Saturday, February 18, 2012

Gene Policinski: Criminal libel: A bad idea in a free society

  Saying something untrue about a person may cost you later in court — but in about two dozen states it can land you in jail, too.

  Libel lawsuits today in the U.S. almost always involve a civil case brought by one person against another, seeking compensation for damages suffered for an alleged false claim or statement. Truth almost always provides legal protection to the speaker or writer, and without proof of malicious intent or reckless disregard for the truth, few claims prevail.

  But the continued existence in a number of states of “criminal libel” statutes raises the centuries-old specter of fines or even a prison term for writers or speakers found liable for damaging remarks.

  Criminal prosecution for defamation extends back to Star Chamber’s secret activities in England in the early 1500s, when it was used — even for true statements — to punish insults to noble egos or opposition to royal policies.

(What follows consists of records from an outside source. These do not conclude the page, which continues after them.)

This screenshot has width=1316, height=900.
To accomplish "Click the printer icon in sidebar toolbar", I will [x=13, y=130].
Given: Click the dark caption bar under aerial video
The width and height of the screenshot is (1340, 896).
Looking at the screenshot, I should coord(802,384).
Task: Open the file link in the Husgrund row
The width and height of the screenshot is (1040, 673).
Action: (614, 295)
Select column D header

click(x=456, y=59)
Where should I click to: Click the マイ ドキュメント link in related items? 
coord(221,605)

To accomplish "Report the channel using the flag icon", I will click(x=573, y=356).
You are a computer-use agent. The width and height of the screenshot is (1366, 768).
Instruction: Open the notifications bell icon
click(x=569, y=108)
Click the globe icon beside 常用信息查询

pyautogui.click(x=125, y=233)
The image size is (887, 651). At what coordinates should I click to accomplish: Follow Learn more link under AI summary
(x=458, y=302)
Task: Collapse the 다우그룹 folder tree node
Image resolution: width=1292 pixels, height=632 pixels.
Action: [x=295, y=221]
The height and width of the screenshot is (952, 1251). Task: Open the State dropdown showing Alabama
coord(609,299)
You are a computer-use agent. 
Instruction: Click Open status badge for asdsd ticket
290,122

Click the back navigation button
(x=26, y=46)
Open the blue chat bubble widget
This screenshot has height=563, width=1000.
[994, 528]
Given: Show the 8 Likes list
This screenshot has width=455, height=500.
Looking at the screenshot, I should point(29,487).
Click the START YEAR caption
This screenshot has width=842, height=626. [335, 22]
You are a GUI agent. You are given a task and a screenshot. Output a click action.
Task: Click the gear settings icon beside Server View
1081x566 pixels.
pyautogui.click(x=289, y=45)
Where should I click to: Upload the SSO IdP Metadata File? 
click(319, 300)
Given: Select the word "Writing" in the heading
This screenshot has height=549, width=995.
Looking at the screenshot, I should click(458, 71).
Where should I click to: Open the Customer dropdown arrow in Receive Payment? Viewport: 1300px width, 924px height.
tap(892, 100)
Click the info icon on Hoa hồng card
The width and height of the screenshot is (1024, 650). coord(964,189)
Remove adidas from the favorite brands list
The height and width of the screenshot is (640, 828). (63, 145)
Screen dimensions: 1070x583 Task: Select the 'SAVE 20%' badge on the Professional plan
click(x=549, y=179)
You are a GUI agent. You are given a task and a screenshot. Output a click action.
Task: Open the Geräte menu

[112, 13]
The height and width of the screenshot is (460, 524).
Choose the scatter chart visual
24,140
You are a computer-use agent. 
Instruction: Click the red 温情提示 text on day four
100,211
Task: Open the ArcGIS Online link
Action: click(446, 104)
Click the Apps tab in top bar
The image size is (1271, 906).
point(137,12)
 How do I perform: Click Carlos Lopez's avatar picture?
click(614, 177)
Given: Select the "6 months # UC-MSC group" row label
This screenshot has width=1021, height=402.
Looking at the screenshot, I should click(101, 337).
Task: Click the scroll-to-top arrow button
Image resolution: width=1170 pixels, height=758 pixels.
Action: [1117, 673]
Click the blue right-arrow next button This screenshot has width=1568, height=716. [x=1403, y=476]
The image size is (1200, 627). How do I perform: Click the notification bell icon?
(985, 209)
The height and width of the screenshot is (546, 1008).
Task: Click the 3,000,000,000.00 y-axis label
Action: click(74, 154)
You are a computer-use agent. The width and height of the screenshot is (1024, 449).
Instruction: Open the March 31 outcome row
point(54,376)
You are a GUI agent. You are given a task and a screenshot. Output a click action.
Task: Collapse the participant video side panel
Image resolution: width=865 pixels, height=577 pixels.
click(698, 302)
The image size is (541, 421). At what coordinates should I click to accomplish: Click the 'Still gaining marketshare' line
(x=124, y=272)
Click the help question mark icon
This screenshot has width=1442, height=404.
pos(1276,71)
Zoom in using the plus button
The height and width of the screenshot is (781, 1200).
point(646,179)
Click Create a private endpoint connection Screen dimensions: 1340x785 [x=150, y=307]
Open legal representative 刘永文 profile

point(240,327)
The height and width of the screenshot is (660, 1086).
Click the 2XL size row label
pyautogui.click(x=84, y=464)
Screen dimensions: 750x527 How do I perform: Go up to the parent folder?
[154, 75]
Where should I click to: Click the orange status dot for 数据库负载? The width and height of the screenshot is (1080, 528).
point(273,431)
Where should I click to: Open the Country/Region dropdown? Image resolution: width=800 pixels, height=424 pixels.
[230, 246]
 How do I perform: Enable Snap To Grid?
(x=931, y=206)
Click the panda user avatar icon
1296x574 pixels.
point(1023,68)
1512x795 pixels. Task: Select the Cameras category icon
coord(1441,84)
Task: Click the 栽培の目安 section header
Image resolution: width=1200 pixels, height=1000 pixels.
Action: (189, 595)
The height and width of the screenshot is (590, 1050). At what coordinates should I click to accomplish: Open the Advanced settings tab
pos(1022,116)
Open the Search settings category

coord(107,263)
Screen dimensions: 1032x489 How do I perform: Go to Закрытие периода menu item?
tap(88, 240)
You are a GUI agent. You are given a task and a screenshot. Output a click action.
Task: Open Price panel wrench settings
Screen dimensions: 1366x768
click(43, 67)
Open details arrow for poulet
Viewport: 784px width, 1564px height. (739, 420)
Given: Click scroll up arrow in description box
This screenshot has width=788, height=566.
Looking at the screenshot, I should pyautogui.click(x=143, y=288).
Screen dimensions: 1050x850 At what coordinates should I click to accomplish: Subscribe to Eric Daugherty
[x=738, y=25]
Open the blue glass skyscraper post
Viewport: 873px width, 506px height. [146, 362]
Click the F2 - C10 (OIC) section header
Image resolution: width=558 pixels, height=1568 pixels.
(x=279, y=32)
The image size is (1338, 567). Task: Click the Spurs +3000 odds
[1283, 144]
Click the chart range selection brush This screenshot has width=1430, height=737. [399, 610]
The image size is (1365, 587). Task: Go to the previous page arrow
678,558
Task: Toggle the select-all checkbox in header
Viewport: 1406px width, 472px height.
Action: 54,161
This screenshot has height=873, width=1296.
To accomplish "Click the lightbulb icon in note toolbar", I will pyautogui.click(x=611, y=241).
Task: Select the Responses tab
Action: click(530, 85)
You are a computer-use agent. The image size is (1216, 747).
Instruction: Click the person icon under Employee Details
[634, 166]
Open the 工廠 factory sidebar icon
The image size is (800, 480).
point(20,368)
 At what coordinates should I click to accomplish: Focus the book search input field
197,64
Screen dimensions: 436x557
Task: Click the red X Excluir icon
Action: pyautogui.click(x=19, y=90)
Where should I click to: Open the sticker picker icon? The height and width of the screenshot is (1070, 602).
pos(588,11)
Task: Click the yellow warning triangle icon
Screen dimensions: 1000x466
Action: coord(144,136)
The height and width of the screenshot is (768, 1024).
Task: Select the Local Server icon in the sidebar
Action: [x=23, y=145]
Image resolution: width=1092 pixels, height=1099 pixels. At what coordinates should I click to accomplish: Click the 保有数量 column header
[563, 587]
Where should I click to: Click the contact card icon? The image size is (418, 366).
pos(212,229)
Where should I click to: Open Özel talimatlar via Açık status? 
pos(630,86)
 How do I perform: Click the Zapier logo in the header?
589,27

  Later, such disputes were moved into open courts and touted as positive alternatives to duels over matters of personal honor.

  In Colorado, GOP State Sen. Greg Brophy has proposed repeal of his state’s 19th century criminal-libel statute, telling the Associated Press that the law “tramples on the First Amendment rights of people to write and or post online things that they want to post.”

  A state Senate committee approved the measure Feb. 14 in a first step toward passage.

  Critics say anachronistic laws such as criminal libel often use colorful but imprecise language that fails to meet modern constitutional tests. The Colorado law, for example, provides for prosecution of anyone for “any statement … tending to blacken the memory of one who is dead, or to impeach the honesty, integrity, virtue, or reputation, or expose the natural defects, of one who is alive.”

  Laws in other states have aspects that are out-of-date in today’s world, such as provisions focusing on insults to women or that base violations on vague ideas such as authoring remarks that cause a “general breach of the peace.”

  Such laws could empower a government official in a vendetta against news operations, or those seeking to silence a blogger or punish a political opponent. The mere threat of a criminal charge carries a chilling effect regardless of the relative difficulty in winning a libel action of any kind.

  An AP report cited two criminal-libel prosecutions in Colorado in the past two years. In one, a man faced 18 months in prison for sexually charged comments he posted about an ex-girlfriend. The charge was later reduced to harassment. In the second case, a university student faced the threat of criminal charges for creating a satirical blog about a professor. At one point, police searched the student’s home and seized his computer. Ultimately, no charges were filed and the student obtained a $425,000 settlement against the prosecutor who had signed off on the search warrant.

  The law surrounding defamation — as with issues like cyberbullying and copyright protection for music — has not fully caught up with the challenges and promises of the Internet Age. Some argue that given the relative ease of widely spreading a falsehood online about someone, a criminal charge offers an effective means of punishing those with few assets to pay a civil court judgment.

  But the legal point of a defamation lawsuit is lawful compensation for damages, not punishment.  Jailing a writer or imposing a criminal conviction on a speaker as a means of holding him or her accountable to the truth has no place in a society based on the vigorous exchange of strongly held views and committed to the marketplace of ideas.

  Civil lawsuits offer the restoration of reputation, and in most cases compensation for losses, to victims whose reputations have been sullied unfairly.

  Criminal-libel laws belong in our history texts, not in our law books.

  About the author: Gene Policinski, senior vice president and executive director of the First Amendment Center, is a veteran journalist whose career has included work in newspapers, radio, television and online.

  This article was published by the First Amendment Center.